Defective fibrinogen polymerization associated with a novel γ279Ala→Asp mutation

Abstract

A woman with menorrhagia was investigated for a suspected fibrinogen mutation when coagulation tests revealed prolonged thrombin (55 s) and reptilase (43 s) times together with a functional and an antigenic fibrinogen concentration of 0.7 and 2.8 mg/ml respectively. Heterozygosity for a γ‐chain mutation was suggested by a doublet γ band on SDS–PAGE and an increased negative charge was observed on isoelectric focusing of HPLC‐isolated γ‐chains. Electrospray ionization mass spectrometry revealed a γ‐chain mass of 48 411 Da, which was 20 Da more than the control value of 48 391 Da. Because the normal and variant γ‐chains were not resolved, this implied a 40‐Da increase in 50% of the γ‐molecules. An increased negative charge and a 44‐Da increase in mass was verified when DNA sequencing showed heterozygosity for an Ala (GCC)→Asp (GAC) substitution at codon 279 of the γ‐gene.
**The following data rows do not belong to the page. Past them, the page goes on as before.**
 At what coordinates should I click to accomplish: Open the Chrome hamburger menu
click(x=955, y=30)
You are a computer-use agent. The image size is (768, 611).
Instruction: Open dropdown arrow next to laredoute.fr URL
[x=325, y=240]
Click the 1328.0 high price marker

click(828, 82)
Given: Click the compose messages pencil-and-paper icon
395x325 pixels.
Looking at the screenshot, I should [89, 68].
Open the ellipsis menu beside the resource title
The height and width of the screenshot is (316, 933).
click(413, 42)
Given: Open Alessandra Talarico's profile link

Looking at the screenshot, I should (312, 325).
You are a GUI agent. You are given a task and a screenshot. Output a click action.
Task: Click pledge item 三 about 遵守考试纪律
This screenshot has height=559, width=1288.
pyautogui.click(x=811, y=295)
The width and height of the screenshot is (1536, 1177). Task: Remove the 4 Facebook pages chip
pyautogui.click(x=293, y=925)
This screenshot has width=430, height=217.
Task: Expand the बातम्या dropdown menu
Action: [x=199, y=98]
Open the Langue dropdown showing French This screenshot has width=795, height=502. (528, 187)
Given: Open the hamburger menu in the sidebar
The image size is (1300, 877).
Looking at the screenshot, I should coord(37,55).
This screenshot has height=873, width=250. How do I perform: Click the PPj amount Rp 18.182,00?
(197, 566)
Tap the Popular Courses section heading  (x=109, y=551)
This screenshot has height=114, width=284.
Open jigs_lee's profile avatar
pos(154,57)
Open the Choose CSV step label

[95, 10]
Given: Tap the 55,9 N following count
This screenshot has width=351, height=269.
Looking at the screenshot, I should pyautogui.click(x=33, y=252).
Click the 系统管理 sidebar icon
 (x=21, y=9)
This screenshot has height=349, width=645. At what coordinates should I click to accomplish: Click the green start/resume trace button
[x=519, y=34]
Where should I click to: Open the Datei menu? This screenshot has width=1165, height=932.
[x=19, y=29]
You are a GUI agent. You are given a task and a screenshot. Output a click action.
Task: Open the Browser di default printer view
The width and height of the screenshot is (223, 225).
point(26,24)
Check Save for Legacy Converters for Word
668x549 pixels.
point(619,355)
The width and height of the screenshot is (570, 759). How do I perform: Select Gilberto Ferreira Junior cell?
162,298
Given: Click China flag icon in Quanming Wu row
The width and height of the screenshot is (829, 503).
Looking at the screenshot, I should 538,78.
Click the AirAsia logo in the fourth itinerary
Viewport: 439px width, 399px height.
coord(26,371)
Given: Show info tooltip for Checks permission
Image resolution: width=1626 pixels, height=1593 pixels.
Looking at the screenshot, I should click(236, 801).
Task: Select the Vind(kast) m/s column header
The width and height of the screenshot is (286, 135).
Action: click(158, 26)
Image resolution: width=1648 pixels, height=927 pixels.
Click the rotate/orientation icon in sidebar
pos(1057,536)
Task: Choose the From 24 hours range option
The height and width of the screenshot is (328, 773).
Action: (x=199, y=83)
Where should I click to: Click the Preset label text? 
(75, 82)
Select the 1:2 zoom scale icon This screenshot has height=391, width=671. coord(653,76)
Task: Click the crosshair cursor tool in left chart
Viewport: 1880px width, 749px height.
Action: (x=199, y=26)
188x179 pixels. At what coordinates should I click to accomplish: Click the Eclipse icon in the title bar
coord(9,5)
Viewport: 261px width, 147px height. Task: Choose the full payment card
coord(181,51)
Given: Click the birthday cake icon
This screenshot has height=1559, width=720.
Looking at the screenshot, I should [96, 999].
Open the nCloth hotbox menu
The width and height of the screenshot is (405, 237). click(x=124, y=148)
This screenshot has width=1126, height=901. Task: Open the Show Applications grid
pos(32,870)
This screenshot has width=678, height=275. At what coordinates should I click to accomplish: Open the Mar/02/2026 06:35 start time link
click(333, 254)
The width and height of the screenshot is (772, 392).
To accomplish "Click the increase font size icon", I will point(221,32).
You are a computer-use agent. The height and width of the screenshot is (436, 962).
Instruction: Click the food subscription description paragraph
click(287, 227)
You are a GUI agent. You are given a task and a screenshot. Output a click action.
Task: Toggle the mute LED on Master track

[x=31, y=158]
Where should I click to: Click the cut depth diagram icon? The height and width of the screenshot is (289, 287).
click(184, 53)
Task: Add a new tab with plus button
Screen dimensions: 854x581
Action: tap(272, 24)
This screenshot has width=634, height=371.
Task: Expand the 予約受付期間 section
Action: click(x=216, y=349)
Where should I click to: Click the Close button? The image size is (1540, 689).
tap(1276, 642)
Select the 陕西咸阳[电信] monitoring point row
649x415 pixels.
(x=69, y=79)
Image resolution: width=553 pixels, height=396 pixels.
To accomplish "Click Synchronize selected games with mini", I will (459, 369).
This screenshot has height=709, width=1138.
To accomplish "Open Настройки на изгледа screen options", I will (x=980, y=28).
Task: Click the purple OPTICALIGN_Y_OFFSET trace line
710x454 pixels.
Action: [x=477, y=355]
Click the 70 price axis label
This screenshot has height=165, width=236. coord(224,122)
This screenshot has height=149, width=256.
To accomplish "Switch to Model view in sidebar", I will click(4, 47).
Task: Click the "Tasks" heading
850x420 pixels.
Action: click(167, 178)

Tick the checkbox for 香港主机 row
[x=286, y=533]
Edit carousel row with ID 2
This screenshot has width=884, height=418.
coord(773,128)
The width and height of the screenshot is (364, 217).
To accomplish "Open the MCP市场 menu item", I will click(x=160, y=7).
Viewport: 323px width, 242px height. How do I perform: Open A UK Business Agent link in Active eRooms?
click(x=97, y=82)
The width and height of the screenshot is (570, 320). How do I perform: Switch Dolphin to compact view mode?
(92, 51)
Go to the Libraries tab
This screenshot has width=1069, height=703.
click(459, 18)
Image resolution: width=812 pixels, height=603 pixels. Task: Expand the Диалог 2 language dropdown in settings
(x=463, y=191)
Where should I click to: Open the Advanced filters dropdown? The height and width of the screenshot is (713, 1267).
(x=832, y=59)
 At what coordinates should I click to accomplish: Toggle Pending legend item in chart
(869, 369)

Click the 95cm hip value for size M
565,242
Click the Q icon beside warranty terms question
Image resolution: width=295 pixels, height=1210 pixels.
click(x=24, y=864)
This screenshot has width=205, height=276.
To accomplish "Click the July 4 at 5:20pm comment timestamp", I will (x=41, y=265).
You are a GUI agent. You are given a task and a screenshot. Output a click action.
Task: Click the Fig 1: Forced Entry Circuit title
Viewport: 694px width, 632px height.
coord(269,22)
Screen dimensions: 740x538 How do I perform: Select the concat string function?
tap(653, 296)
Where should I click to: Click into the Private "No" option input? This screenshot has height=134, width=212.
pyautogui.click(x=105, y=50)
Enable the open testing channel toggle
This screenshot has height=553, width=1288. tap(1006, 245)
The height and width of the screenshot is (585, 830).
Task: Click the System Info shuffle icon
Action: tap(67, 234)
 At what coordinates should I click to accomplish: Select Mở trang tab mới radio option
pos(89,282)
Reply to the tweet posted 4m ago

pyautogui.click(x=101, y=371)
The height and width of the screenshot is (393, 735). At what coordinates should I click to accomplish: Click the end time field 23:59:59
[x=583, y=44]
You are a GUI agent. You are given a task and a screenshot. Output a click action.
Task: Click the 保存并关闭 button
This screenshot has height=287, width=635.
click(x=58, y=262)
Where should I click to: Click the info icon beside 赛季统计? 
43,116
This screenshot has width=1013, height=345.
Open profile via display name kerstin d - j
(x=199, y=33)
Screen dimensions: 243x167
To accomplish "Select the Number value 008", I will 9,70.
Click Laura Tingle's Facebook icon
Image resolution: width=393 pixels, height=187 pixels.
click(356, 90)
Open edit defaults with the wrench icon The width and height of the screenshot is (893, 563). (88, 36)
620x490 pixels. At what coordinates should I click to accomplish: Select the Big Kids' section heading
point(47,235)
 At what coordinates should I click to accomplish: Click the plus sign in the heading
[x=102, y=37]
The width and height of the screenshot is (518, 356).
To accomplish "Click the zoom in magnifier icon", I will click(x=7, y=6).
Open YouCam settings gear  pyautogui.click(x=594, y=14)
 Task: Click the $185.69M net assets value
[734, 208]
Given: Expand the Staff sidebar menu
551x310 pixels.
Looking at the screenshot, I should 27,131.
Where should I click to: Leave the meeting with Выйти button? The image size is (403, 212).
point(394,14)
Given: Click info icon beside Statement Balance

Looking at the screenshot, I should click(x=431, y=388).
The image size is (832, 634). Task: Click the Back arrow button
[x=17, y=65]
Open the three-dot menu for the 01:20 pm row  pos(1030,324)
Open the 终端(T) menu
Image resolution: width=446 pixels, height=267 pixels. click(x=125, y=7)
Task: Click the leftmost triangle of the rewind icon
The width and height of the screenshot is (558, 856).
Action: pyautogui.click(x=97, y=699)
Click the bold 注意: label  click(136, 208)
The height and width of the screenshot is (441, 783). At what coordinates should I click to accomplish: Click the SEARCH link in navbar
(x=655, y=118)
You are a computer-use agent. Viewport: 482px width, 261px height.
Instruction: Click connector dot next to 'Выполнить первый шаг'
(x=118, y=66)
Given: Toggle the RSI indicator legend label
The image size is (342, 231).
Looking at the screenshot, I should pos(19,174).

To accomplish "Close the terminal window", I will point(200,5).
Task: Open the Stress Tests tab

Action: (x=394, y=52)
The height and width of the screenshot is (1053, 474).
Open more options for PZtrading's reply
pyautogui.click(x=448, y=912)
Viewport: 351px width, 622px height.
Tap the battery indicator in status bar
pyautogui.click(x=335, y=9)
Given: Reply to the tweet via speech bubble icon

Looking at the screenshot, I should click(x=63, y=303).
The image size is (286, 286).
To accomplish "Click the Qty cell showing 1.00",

Fibrin polymerization curves indicated a delay in the onset, and a decrease in the rate, of polymerization. Examination of crystal structures showed that the adjacent Tyr‐γ280 side chain is involved in bonding across the D–D interface, and from the proximity of the γ279Ala→Asp mutation it would appear that this perturbs the end‐to‐end DD interactions between fibrin units of the growing polymer.